## 記述課題 1
読書日記の『東京バンドワゴン』の感想で、書き手がこの物語を「たまらない」とする理由を、本文に沿って説明してください。

──────── 本文抜粋

佐々陽太朗の日記

酒、美味しかったもの、読んだ本、サイクリング、旅行など。

二〇一二年の読書メーター その2

東京バンドワゴン (集英社文庫)東京バンドワゴン (集英社文庫)感想
これは家族の愛と笑いと涙のドラマです。家族とは、人生とはかくあるべしという物語。しかもその舞台が古本屋となれば本好きで情にもろい私にはたまらない。また一つお気に入りのシリーズが増えた。煩わしいことを捨て去り一人で自由に生きるのも悪くはない。でも、この本を読むと自分のことよりも周りを想う人生の方が遙かに価値があり、より深く幸せなのだと感じる。家族が皆、人の痛みってやつをわかるヤツばかりで、愛に溢れていれば、人生はこんなにも輝く。たとえそれが未婚の母になる人生であっても。愛こそすべて。
読了日:5月4日 著者:小路 幸也
シー・ラブズ・ユー 東京バンドワゴン (集英社文庫)シー・ラブズ・ユー 東京バンドワゴン (集英社文庫)感想
あぁ・・・ついに、藍子さんが・・・。私も東京バンドワゴンに足しげく通い、<かふぇ あさん>で憩い、藍子さんと会話するうちにあわよくば・・・などと妄想していたのだが・・・。そうかぁ、マードックさんとねぇ・・・。あぁ(ため息)・・・。それにしても、このレビューは「・・・」ばかりだ。未練の数だけ・・・、あぁ(ため息)・・・。マードックの野郎、藍子さんを泣かせやがったら承知しねえぞっ、この野郎! あぁ(ため息)・・・。
読了日:5月6日 著者:小路 幸也
古本のことしか頭になかった古本のことしか頭になかった感想
「詩人か、高等遊民か、さもなくば何にもなりたくない」とは私の敬愛する森見登美彦氏の言葉だ。「古本のことしか頭になく」生活できる人は、まさに高等遊民ではなかろうかと思う。しかしよく考えてみると、ほぼ毎日本屋をのぞき、その都度2~3冊本を買い、家の中が本で溢れる、買った本は当然読まなければならない、それはそれで大変な毎日なのだろう。それでもそのような生き方に私は焦がれる。本屋を彷徨いつつ人生を遊ぶ、それこそ高等な生き方ではないか。

────────────────
──────── 提供資料

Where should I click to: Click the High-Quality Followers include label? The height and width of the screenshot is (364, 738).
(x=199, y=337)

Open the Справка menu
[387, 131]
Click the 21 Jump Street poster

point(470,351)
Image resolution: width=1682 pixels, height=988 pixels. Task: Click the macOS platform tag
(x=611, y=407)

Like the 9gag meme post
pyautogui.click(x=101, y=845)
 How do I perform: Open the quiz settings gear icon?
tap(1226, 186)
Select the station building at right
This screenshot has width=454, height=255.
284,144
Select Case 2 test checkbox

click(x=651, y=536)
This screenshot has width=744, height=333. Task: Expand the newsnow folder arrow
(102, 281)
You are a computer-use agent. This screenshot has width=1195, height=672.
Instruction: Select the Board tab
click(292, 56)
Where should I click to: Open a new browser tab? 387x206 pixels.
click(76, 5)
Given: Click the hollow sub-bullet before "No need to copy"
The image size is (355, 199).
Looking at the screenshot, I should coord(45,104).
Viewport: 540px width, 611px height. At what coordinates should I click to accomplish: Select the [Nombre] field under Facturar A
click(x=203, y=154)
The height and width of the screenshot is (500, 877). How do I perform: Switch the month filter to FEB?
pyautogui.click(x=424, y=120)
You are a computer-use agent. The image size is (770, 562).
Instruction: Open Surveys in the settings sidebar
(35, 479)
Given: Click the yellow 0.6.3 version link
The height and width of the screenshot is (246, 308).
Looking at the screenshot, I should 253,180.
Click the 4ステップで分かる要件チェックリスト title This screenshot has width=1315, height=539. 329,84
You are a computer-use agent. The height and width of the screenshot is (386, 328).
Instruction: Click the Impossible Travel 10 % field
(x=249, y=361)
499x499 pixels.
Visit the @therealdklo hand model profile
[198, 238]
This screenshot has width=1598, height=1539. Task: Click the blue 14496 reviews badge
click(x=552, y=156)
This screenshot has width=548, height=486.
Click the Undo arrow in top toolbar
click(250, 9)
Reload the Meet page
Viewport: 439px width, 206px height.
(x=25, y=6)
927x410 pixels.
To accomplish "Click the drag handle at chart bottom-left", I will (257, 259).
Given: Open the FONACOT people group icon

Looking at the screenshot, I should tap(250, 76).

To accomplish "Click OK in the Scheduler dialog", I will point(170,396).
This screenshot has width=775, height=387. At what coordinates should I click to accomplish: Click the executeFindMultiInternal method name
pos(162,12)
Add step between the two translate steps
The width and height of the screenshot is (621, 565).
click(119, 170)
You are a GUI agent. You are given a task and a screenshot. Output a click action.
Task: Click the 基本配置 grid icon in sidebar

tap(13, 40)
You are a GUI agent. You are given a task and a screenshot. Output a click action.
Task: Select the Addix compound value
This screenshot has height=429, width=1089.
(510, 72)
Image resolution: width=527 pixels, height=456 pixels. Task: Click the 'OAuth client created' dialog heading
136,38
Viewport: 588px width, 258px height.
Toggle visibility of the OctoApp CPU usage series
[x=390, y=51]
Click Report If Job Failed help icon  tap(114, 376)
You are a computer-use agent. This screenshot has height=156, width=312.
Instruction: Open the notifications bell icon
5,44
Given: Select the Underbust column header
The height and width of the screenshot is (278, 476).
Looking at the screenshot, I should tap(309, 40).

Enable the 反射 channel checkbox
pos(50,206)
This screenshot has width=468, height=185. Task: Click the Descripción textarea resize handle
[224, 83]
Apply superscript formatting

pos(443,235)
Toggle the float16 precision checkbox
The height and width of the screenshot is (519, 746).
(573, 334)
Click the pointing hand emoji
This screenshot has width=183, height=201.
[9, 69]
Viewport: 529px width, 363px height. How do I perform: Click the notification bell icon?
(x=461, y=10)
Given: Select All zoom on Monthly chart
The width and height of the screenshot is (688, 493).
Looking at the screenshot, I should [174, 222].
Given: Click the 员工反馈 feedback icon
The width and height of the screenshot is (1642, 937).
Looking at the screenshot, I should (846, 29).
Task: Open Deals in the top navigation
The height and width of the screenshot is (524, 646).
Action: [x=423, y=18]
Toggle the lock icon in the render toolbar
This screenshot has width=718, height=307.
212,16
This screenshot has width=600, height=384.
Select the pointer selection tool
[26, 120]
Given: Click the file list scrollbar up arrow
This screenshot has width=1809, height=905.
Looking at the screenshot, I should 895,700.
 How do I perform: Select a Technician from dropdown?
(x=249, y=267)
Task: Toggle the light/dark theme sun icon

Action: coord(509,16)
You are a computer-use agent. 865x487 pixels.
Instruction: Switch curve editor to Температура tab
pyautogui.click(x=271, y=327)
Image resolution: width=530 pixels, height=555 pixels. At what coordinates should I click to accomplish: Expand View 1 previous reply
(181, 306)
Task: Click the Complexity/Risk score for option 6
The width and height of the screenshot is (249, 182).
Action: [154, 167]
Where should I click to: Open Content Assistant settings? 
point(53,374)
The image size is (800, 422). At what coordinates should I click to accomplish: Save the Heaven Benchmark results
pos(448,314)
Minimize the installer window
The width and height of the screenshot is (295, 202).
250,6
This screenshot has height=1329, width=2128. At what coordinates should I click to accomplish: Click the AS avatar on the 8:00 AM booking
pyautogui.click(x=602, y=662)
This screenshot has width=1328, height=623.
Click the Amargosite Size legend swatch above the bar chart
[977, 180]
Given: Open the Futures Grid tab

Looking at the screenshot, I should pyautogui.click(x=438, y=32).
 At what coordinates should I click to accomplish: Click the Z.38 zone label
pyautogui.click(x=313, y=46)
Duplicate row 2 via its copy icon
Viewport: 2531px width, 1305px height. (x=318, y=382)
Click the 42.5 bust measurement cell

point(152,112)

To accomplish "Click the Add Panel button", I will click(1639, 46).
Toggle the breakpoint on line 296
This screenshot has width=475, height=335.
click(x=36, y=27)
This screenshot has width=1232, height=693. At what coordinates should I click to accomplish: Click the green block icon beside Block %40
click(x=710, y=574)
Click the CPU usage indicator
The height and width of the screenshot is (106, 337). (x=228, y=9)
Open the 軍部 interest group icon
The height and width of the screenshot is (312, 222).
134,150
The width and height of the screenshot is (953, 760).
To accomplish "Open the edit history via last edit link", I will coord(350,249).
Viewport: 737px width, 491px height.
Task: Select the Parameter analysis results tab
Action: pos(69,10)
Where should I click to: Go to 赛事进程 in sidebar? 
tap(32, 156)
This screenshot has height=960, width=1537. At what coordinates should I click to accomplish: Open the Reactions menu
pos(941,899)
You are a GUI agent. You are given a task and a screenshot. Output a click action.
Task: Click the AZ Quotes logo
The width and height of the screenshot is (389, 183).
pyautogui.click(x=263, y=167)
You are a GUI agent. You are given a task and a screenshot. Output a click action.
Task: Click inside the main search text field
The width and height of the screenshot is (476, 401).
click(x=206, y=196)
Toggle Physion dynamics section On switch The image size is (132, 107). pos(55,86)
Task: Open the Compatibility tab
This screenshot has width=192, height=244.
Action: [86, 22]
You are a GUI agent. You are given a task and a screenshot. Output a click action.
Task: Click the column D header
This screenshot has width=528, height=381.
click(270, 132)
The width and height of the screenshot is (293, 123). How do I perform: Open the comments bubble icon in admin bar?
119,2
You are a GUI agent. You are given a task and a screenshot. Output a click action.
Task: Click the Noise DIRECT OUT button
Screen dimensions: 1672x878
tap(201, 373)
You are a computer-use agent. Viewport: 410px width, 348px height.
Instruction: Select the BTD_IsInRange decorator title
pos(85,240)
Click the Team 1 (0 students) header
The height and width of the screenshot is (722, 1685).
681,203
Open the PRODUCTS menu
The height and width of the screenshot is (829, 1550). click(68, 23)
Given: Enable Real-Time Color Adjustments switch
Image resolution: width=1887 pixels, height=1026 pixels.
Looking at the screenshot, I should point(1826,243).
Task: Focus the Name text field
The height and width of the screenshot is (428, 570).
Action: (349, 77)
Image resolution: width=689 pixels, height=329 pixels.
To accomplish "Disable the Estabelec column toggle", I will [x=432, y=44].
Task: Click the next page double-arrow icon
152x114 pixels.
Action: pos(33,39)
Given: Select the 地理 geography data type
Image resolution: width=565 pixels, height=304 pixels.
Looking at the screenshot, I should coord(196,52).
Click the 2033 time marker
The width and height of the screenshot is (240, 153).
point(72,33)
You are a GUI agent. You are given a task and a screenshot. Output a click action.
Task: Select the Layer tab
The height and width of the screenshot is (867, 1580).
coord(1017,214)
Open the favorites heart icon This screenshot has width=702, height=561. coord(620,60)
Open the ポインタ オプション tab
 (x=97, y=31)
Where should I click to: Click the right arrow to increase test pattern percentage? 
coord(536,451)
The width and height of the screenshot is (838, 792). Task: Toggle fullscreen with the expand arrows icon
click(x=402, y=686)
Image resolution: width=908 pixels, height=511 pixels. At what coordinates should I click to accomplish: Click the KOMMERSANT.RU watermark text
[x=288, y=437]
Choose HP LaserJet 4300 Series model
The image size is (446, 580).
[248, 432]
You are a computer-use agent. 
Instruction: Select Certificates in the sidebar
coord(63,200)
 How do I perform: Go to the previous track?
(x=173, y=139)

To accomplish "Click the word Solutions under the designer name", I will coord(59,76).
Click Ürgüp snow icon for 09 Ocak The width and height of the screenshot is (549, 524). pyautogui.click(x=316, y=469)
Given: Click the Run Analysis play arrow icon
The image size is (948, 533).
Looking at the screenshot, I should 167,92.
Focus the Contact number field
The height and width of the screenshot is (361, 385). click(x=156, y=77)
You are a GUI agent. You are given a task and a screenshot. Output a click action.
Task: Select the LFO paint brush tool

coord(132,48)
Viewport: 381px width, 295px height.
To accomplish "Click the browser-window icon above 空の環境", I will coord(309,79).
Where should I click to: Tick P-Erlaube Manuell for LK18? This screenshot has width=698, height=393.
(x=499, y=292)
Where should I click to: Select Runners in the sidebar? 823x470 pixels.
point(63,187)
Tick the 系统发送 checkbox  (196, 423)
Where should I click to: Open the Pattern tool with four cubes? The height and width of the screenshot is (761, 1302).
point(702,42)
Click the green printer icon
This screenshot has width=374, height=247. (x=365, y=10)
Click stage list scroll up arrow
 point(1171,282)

────────────────

## 記述課題 2
記録の中から、文字列「menu」を含む行を一つ残らず抜き出してください。

## 解答 1
この物語は家族の愛と笑いと涙のドラマで、しかも舞台が古本屋だからです。書き手は本好きで情にもろいので、そうした物語がたまらないと述べています。

## 解答 2
Open the Справка menu
This screenshot has height=960, width=1537. At what coordinates should I click to accomplish: Open the Reactions menu
Open the PRODUCTS menu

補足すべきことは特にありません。